I select French as my foreign language requirement.

No one takes French. It will be a small class. That will be fun. And I will be unique and different and have something special about me.

This is why I chose French as a 15-year-old freshman.

And then it changed my life.

Oops.

When I graduated college with a French degree, lots of people asked me, “What are you going to do with a French degree?”

“Teach French,” I told them.

Because that’s what I thought I would do with a French degree.

I did not think I would get a master’s in teaching. meet a best friend. stop teaching French. become a personal trainer. start a business. work at a gym. feel frustrated. move back to a city I already left with the same person for whom I left it. get another job at another gym. quit that job. still feel frustrated. try a new business venture. actually thoroughly enjoy that work. move again. get a new job. pause my business. become a full-time work-from-home marketer/freelancer/writer/brand manager. with a French degree.

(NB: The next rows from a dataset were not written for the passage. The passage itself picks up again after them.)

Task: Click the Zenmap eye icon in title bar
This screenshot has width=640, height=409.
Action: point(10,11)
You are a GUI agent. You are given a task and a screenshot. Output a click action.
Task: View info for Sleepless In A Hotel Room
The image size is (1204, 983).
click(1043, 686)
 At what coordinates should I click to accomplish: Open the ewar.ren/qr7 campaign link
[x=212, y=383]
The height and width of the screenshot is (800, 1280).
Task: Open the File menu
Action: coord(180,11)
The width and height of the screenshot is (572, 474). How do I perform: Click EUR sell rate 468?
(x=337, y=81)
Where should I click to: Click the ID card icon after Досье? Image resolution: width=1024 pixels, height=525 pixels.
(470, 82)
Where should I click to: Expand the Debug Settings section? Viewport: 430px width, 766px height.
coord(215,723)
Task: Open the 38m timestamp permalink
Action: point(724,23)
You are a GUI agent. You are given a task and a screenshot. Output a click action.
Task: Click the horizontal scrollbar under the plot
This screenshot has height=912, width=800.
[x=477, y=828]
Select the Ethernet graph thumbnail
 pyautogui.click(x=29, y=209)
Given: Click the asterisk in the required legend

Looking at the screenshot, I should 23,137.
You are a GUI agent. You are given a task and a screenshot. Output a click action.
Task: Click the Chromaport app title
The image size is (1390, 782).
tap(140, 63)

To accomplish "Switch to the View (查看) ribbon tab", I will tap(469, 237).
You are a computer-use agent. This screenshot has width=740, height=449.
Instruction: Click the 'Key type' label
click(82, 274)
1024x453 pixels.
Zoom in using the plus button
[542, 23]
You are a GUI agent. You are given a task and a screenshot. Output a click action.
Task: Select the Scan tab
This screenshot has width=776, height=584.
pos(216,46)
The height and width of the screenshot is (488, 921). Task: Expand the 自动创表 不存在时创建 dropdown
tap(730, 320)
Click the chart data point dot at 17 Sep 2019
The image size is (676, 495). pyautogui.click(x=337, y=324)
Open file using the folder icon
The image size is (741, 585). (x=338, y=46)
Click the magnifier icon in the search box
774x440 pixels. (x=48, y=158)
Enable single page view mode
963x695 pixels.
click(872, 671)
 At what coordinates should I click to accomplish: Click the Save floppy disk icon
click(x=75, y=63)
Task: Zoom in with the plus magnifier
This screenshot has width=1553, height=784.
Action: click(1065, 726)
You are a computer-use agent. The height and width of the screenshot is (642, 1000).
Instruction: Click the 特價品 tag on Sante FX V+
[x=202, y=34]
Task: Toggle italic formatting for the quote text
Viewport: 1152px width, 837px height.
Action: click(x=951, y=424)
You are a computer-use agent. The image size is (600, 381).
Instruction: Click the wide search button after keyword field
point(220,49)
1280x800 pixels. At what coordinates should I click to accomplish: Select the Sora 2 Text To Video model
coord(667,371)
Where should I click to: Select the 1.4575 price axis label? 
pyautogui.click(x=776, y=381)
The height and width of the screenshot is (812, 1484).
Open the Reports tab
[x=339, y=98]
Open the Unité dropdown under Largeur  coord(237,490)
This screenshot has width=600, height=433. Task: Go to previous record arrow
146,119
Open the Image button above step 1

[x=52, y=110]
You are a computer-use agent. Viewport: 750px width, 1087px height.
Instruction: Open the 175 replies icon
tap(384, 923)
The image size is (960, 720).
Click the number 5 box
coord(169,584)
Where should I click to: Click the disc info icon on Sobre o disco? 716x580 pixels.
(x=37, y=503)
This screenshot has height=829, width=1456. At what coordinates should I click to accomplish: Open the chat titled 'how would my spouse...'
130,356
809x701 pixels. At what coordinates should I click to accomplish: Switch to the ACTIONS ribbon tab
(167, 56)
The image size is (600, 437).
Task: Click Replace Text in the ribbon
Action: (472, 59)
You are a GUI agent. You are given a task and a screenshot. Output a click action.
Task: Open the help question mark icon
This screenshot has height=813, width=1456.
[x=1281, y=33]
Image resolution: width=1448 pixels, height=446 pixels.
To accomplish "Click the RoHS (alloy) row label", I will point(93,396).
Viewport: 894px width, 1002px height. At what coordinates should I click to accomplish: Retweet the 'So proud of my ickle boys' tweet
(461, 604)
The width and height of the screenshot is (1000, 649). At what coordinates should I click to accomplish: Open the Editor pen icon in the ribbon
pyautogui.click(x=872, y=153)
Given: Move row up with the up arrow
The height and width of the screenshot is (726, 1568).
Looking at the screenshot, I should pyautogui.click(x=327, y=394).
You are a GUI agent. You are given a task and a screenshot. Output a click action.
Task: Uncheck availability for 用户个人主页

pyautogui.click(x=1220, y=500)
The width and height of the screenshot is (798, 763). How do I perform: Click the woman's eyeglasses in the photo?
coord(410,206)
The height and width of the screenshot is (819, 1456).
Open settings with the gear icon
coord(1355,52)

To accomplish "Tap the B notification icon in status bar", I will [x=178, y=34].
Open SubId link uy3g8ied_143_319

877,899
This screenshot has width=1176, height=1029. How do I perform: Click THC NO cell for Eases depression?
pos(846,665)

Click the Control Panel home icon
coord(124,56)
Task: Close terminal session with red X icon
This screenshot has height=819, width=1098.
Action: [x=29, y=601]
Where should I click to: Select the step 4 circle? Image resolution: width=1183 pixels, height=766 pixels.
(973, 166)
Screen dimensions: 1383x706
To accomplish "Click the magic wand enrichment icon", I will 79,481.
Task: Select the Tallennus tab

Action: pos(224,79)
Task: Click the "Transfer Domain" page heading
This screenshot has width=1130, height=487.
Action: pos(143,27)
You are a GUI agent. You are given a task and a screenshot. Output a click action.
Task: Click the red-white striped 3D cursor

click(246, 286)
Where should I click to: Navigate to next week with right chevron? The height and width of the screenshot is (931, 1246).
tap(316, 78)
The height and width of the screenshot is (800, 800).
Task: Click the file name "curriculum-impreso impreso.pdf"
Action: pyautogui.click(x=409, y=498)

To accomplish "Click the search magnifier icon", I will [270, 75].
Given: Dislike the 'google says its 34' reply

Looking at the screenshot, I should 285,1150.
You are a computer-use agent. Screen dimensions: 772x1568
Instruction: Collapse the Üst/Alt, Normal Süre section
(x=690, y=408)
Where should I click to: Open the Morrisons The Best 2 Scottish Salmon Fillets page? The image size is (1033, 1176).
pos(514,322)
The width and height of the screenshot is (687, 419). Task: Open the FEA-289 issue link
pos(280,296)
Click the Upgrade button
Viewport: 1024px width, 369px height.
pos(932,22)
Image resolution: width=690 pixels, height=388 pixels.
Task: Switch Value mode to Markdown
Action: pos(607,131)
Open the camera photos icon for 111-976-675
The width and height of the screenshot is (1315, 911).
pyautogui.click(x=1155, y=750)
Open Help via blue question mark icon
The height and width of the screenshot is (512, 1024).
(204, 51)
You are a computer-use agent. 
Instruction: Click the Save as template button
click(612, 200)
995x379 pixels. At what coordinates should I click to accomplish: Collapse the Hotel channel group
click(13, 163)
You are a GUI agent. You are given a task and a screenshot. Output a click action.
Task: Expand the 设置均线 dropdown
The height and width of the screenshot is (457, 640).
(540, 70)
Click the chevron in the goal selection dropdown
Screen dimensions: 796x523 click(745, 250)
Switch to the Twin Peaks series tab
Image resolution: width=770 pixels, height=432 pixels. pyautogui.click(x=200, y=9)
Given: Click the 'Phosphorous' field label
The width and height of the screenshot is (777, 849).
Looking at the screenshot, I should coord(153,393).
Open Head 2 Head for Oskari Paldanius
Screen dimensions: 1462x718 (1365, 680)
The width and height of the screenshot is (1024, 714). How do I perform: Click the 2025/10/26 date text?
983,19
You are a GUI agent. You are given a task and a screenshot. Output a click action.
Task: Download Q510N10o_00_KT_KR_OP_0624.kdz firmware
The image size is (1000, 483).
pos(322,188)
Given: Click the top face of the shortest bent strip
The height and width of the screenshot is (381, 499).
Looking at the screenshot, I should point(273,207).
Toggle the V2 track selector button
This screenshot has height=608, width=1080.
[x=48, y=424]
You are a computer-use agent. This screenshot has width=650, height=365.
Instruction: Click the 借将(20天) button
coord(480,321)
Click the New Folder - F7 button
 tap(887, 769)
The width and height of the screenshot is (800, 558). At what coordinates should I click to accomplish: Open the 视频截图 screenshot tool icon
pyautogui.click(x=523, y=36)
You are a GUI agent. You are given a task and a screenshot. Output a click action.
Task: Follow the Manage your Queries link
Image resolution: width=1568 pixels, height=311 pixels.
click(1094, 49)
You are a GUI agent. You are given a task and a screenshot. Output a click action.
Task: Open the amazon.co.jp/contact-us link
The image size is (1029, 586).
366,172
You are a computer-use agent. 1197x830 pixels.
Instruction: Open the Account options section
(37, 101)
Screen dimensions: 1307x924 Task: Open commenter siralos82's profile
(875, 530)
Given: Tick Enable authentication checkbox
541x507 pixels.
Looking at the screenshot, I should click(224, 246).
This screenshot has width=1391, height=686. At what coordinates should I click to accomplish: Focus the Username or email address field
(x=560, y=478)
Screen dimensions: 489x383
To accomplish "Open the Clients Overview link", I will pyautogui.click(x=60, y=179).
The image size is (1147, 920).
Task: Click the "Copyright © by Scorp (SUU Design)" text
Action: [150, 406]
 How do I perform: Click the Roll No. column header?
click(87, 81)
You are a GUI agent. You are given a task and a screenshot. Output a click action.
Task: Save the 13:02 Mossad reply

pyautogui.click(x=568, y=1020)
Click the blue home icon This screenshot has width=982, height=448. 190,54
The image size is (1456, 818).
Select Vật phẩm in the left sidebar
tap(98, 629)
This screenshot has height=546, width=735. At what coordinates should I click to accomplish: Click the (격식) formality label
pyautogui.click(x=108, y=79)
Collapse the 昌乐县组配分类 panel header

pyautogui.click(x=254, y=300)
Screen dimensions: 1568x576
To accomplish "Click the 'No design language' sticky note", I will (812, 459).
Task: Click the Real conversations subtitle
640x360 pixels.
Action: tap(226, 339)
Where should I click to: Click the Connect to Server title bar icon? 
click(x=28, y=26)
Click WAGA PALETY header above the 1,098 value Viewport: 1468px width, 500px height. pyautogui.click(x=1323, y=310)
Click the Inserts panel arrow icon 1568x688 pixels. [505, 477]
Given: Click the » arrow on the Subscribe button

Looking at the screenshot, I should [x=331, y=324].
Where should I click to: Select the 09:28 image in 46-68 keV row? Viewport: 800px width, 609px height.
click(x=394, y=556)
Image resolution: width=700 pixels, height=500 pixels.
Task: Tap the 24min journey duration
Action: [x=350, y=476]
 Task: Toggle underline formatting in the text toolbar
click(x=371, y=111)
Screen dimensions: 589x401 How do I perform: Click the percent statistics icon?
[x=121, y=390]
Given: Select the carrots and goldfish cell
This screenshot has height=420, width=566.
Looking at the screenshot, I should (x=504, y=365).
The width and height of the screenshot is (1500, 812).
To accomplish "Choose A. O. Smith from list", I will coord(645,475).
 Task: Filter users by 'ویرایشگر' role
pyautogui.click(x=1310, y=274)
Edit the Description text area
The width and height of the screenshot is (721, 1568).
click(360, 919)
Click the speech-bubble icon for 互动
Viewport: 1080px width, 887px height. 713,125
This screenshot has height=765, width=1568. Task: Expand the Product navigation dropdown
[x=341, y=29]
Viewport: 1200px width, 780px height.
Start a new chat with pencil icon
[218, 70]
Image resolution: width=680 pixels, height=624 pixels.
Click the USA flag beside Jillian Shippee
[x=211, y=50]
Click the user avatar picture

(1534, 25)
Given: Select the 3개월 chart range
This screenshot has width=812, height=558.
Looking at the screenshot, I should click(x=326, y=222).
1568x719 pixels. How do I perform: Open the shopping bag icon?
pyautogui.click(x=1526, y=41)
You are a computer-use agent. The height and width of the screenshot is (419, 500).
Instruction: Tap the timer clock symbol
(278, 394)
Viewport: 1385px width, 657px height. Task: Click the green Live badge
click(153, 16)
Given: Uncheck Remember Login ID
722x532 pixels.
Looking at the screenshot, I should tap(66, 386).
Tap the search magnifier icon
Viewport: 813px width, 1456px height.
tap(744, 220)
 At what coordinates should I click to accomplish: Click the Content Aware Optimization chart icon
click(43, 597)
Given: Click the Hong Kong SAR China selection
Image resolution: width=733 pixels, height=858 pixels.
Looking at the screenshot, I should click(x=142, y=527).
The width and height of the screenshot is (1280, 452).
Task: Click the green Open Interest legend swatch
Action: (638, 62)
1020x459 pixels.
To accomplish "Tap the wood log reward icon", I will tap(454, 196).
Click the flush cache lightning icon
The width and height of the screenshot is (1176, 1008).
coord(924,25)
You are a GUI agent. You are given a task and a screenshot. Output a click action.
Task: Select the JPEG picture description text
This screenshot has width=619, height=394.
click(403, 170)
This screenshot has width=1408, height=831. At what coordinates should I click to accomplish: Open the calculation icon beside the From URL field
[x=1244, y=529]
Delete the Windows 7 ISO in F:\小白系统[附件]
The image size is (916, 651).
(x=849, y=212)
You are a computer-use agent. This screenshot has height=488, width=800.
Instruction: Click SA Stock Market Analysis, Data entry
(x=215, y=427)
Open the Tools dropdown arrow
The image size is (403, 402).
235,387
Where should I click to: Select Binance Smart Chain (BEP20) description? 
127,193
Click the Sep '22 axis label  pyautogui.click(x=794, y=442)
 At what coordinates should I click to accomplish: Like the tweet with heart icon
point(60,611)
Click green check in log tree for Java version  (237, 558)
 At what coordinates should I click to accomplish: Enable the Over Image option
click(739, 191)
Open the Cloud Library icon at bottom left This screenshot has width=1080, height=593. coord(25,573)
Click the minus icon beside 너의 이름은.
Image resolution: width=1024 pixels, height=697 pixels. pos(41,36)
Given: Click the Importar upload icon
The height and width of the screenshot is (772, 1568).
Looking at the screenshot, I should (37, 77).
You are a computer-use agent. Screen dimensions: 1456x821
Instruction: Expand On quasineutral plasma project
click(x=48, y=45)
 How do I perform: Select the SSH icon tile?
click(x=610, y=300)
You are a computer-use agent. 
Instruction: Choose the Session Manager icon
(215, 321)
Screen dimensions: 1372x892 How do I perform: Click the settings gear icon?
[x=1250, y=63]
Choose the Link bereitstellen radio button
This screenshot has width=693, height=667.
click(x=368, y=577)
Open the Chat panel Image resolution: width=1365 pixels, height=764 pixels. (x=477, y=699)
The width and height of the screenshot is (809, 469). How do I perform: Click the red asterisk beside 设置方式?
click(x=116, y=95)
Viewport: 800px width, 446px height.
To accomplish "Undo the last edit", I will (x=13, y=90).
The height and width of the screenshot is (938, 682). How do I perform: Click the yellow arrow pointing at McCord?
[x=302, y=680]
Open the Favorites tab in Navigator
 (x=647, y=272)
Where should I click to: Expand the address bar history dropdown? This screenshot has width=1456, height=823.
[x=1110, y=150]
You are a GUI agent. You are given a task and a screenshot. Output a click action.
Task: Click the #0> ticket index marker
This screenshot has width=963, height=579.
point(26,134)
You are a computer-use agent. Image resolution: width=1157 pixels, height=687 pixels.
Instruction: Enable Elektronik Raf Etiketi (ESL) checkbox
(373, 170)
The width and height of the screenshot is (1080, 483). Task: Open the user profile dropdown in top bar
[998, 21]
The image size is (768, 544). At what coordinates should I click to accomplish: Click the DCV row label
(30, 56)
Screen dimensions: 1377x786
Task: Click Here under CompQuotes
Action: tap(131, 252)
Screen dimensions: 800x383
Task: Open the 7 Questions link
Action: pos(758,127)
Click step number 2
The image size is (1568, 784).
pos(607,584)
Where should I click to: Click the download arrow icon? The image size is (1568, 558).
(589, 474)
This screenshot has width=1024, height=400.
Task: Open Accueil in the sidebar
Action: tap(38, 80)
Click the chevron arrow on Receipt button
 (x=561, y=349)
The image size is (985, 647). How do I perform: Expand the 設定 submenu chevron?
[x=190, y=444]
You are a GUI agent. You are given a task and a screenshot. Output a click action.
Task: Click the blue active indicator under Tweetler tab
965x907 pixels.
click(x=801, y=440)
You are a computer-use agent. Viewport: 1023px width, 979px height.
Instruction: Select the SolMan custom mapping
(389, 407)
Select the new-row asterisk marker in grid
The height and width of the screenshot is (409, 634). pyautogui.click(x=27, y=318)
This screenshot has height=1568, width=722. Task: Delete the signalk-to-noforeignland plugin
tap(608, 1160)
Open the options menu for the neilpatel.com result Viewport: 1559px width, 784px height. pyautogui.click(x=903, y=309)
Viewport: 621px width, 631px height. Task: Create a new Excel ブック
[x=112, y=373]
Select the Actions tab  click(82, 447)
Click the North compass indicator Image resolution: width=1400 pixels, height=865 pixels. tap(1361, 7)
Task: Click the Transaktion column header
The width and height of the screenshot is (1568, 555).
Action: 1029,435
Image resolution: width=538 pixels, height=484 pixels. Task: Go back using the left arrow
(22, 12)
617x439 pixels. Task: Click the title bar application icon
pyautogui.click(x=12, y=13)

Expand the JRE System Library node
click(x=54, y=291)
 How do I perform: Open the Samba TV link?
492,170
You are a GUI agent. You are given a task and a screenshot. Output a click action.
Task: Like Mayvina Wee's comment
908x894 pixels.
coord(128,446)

But that’s what I did with my French degree.

I pulled on all the loose threads that I might not have discovered had I chosen a different path, and they unraveled in a thousand different directions and led me somehow here.

When I believed that there was only one way for a decision to be a “right” decision, I felt like an idiot for falling in love with French and running so hard and fast after a degree only to discover a deep lack of joy in doing perhaps the most logical thing one does with a French degree.

A googly-eyed, naive lover betrayed by her emotions.

But now I recognize the pivotal role those decisions played in the unfolding of many things afterwards. What if I had never discovered the lack of joy that lead me to continue searching for the things that do bring me joy? What if I had to follow the curvy looping line to find my place instead of the straight one I thought would lead me there? Why do we perpetuate the idea that paths are linear when no one’s ever is?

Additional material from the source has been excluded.